Work request: Your job is to set down the listing again exactly as it stands.

Start of Supplied material

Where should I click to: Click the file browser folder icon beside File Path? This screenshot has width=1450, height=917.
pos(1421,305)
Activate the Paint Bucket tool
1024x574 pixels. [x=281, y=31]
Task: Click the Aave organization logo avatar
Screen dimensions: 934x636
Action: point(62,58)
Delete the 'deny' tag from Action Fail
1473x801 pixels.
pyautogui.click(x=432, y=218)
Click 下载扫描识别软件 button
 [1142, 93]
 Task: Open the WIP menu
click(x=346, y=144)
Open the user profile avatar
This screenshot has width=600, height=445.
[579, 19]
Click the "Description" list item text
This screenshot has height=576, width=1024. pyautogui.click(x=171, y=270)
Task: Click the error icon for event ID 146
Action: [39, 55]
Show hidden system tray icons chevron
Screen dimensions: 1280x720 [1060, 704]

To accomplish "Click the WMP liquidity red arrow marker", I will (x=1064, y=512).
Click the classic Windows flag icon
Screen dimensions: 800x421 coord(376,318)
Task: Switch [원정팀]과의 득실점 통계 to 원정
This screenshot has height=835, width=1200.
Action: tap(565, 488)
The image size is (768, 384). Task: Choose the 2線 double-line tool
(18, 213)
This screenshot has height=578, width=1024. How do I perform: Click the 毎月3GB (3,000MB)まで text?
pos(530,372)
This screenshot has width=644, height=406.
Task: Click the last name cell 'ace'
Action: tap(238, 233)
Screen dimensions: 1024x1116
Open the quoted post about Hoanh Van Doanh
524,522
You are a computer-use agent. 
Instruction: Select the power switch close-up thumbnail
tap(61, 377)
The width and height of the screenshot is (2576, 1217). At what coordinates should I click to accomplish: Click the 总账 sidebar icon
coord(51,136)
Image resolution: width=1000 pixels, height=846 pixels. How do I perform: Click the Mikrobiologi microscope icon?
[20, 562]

End of Supplied material

Task answer:
Where should I click to: Click the file browser folder icon beside File Path? This screenshot has width=1450, height=917.
pos(1421,305)
Activate the Paint Bucket tool
1024x574 pixels. [x=281, y=31]
Task: Click the Aave organization logo avatar
Screen dimensions: 934x636
Action: point(62,58)
Delete the 'deny' tag from Action Fail
1473x801 pixels.
pyautogui.click(x=432, y=218)
Click 下载扫描识别软件 button
 [1142, 93]
 Task: Open the WIP menu
click(x=346, y=144)
Open the user profile avatar
This screenshot has width=600, height=445.
[579, 19]
Click the "Description" list item text
This screenshot has height=576, width=1024. pyautogui.click(x=171, y=270)
Task: Click the error icon for event ID 146
Action: [39, 55]
Show hidden system tray icons chevron
Screen dimensions: 1280x720 [1060, 704]

To accomplish "Click the WMP liquidity red arrow marker", I will (x=1064, y=512).
Click the classic Windows flag icon
Screen dimensions: 800x421 coord(376,318)
Task: Switch [원정팀]과의 득실점 통계 to 원정
This screenshot has height=835, width=1200.
Action: tap(565, 488)
The image size is (768, 384). Task: Choose the 2線 double-line tool
(18, 213)
This screenshot has height=578, width=1024. How do I perform: Click the 毎月3GB (3,000MB)まで text?
pos(530,372)
This screenshot has width=644, height=406.
Task: Click the last name cell 'ace'
Action: tap(238, 233)
Screen dimensions: 1024x1116
Open the quoted post about Hoanh Van Doanh
524,522
You are a computer-use agent. 
Instruction: Select the power switch close-up thumbnail
tap(61, 377)
The width and height of the screenshot is (2576, 1217). At what coordinates should I click to accomplish: Click the 总账 sidebar icon
coord(51,136)
Image resolution: width=1000 pixels, height=846 pixels. How do I perform: Click the Mikrobiologi microscope icon?
[20, 562]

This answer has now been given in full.